Excerpt provided >>

My Open Data Consultation Response

This is my response to the UK Government’s Open Data Consultation, which I submitted via email today.

Although I wanted to respond earlier, I’m glad I waited, as my experience assisting (or at least trying to assist) with data gathering for Gail Knight’s Great British Toilet Map has been pretty instrumental in shaping my views.

Of the three London boroughs I put my query to, one (to their credit) explained that they didn’t hold data on such a thing, another required a legal approval process for re-use which still leaves me with some doubt on the terms under which I can re-use the information, and another for my local borough sadly seems stuck in an ongoing FoI request.

This is the sad reality of open public data in the UK today, that most of it is not open and with large swathes of ignorance among the very people who are the biggest stake holders in all of this – those people who work for local Government.

So here’s my response below – if you have any interest at all in this field or at least an understanding of the benefits that open data will bring, I’d urge you to submit something yourself before the consultation closes at midnight tonight.

–BEGINS–

I am an independent software developer and open data advocate and have been actively involved in a number of collaborative projects aiming to bring the benefits of free and open data to a wider portion of society.

Most recently I have been involved in the Great British Toilet Map a project which seeks to provide a single map of all public conveniences in the United Kingdom. This has involved me making requests for open data from a number of London Borough Councils, a process which I have found extremely difficult and only partly successful despite the trivial nature and very low volume of the data concerned.

In light of this experience I am supportive of the idea that a “right to data” is helpful for citizens, developers, entrepreneurs and ultimately our wider economy and societal well-being. My experience to date has been of public sector organisations with little or no knowledge at all of this important new area of information governance, and with few resources and little inclination to assist those of us who are currently trying, despite the substantial barriers, to develop innovative services which not only create value in themselves but also expose the ‘bottlenecks’ within our public sector. This is a win-win scenario for all parties concerned.

Clearly, there is work to be done to improve this situation. Although I believe education of public sector organisations and those acting on their behalf will help to address the lack of knowledge, I believe immediate and concrete action is needed from Central Government, which also needs to do more to ‘lead from the front’. I hope to provide some further views on what shape this action may take in the detailed response which follows.

How we might enhance a “right to data”, establishing stronger rights for individuals, businesses and other actors to obtain data from public bodies and about public services

A right to data is of vital importance to establishing a vibrant open data ecosystem in the United Kingdom and the associated economic benefits that numerous studies have shown this will bring.

Since such a large volume of data is held at both a national and regional level relating to public services, by public bodies, it is vital that such a right to data applies to all bodies providing services to the public utilising public money, in full or in part.

However such rights must fit in with the current Freedom of Information (FoI) landscape and in particular the Reuse of Public Sector Information (PSI) guidelines which govern how this information may re-used. These alone are not sufficient to provide a “right to data” but does provide a useful and similar example which has been generally successful in its implementation.

Task prompt >> In the open data consultation response, rewrite everything from "Although I wanted" down to "for local Government." and replace "Great British Toilet Map" with "UK Public Toilet Map".

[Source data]
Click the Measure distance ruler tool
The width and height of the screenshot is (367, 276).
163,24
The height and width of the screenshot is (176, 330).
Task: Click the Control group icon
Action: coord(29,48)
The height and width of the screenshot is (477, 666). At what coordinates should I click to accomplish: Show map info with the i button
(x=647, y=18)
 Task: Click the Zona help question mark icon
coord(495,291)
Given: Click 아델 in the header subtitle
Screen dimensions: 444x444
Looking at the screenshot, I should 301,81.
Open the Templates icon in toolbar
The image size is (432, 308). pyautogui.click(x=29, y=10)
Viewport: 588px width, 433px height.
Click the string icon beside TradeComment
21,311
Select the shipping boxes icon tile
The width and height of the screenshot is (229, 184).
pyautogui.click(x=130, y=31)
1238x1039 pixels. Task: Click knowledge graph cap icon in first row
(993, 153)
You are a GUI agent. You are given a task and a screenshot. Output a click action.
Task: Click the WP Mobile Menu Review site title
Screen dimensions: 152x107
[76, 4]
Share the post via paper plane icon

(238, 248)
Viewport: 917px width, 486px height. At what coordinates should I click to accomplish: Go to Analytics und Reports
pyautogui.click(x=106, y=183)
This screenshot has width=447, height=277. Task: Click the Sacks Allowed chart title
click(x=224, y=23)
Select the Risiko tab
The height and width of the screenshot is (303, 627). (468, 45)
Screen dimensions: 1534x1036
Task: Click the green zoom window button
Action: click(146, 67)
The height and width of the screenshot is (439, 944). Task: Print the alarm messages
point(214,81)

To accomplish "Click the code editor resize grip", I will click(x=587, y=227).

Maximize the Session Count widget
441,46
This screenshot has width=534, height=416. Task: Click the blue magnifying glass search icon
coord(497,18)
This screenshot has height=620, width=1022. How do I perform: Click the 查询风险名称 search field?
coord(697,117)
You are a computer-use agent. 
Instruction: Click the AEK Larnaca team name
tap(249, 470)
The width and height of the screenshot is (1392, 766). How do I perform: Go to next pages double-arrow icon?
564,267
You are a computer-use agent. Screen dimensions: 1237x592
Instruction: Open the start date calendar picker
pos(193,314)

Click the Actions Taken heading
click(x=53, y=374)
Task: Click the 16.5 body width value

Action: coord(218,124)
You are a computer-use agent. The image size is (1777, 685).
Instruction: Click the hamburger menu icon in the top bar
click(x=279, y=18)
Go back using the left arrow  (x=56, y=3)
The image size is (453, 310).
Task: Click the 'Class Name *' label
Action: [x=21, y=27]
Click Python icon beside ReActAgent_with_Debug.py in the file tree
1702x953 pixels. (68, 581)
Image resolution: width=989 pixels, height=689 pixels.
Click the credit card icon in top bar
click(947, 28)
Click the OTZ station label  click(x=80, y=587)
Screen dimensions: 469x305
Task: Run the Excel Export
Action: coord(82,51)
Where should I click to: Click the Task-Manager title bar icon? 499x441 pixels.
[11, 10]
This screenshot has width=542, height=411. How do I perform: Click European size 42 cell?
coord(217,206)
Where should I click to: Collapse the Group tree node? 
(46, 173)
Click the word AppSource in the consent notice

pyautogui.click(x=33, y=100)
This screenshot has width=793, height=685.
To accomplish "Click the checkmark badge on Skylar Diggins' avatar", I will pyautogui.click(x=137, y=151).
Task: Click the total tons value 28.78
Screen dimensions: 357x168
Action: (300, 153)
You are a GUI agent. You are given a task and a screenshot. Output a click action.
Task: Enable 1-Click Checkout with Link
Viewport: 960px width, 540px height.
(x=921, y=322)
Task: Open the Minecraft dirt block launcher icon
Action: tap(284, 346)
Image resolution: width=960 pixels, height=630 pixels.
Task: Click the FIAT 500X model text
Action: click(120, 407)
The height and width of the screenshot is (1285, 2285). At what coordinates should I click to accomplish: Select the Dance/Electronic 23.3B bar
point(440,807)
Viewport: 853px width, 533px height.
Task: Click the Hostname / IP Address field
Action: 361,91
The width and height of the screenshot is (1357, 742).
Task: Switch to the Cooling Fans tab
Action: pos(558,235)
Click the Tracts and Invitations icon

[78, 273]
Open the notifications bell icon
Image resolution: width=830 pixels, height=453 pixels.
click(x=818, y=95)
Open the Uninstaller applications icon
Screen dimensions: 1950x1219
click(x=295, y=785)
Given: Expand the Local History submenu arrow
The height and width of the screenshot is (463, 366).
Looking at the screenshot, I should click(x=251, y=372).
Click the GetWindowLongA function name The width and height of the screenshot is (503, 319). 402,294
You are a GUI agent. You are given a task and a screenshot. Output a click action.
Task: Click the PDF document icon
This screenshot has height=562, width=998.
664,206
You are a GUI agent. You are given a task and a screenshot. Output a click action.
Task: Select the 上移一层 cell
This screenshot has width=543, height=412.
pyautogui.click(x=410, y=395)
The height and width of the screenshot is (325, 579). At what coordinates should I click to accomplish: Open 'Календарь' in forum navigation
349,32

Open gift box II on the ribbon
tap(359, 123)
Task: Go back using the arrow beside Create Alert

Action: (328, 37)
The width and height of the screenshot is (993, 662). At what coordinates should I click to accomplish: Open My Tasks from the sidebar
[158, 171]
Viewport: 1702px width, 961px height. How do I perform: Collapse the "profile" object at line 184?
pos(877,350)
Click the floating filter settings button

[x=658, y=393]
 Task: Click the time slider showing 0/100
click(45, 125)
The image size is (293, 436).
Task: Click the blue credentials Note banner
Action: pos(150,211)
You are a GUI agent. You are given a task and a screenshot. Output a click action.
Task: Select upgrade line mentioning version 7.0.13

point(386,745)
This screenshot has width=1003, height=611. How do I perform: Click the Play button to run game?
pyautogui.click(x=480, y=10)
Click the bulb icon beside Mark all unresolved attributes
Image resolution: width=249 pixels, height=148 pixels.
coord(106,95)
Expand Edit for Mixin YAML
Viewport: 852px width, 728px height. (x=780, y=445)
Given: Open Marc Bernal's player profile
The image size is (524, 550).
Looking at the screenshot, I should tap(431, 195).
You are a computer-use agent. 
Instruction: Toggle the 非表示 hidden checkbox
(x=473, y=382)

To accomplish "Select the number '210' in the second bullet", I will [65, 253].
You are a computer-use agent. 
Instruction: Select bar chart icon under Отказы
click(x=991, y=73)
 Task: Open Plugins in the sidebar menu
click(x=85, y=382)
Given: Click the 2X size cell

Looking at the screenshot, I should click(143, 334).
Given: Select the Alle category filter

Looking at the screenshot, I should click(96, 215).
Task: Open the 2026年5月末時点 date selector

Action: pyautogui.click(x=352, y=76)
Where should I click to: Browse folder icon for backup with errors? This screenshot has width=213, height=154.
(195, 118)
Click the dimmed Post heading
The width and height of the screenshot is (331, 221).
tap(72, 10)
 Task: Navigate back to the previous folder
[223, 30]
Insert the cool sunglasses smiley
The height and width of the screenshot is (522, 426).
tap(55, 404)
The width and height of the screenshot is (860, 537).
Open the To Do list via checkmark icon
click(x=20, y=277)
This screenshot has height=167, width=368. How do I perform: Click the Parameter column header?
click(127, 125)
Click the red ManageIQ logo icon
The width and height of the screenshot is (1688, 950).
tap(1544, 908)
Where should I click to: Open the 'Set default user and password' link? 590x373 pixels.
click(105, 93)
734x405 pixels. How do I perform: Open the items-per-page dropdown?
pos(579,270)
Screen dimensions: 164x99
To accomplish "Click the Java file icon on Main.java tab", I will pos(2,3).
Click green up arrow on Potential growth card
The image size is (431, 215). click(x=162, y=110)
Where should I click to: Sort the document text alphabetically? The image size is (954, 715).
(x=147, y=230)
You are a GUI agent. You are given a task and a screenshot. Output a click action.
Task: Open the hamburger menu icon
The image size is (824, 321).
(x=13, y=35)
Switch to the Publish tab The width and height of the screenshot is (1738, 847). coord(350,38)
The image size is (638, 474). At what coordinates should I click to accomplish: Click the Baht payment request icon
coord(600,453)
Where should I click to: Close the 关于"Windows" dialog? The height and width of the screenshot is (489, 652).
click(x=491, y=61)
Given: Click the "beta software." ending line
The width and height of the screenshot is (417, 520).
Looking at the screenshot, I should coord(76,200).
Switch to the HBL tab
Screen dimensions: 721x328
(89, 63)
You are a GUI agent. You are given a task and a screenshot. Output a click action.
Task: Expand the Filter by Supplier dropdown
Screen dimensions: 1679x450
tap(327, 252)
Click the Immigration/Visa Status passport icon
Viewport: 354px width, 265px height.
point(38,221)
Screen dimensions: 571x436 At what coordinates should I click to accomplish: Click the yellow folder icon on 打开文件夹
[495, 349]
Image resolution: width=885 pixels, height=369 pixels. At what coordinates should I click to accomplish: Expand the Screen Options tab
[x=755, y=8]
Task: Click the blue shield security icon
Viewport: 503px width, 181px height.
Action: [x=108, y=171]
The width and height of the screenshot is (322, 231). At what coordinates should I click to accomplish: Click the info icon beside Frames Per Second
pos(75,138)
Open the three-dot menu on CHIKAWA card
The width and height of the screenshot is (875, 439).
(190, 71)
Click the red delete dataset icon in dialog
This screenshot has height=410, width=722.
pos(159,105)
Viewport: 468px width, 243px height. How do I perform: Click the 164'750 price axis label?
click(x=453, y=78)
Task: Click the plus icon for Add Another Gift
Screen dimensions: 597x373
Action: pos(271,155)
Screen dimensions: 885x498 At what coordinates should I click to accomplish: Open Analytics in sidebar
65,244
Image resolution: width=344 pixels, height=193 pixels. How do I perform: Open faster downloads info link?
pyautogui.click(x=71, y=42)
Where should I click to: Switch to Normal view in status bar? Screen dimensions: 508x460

Final result >>
Although I wanted to respond earlier, I’m glad I waited, as my experience assisting (or at least trying to assist) with data gathering for Gail Knight’s UK Public Toilet Map has been pretty instrumental in shaping my views.

Of the three London boroughs I put my query to, one (to their credit) explained that they didn’t hold data on such a thing, another required a legal approval process for re-use which still leaves me with some doubt on the terms under which I can re-use the information, and another for my local borough sadly seems stuck in an ongoing FoI request.

This is the sad reality of open public data in the UK today, that most of it is not open and with large swathes of ignorance among the very people who are the biggest stake holders in all of this – those people who work for local Government.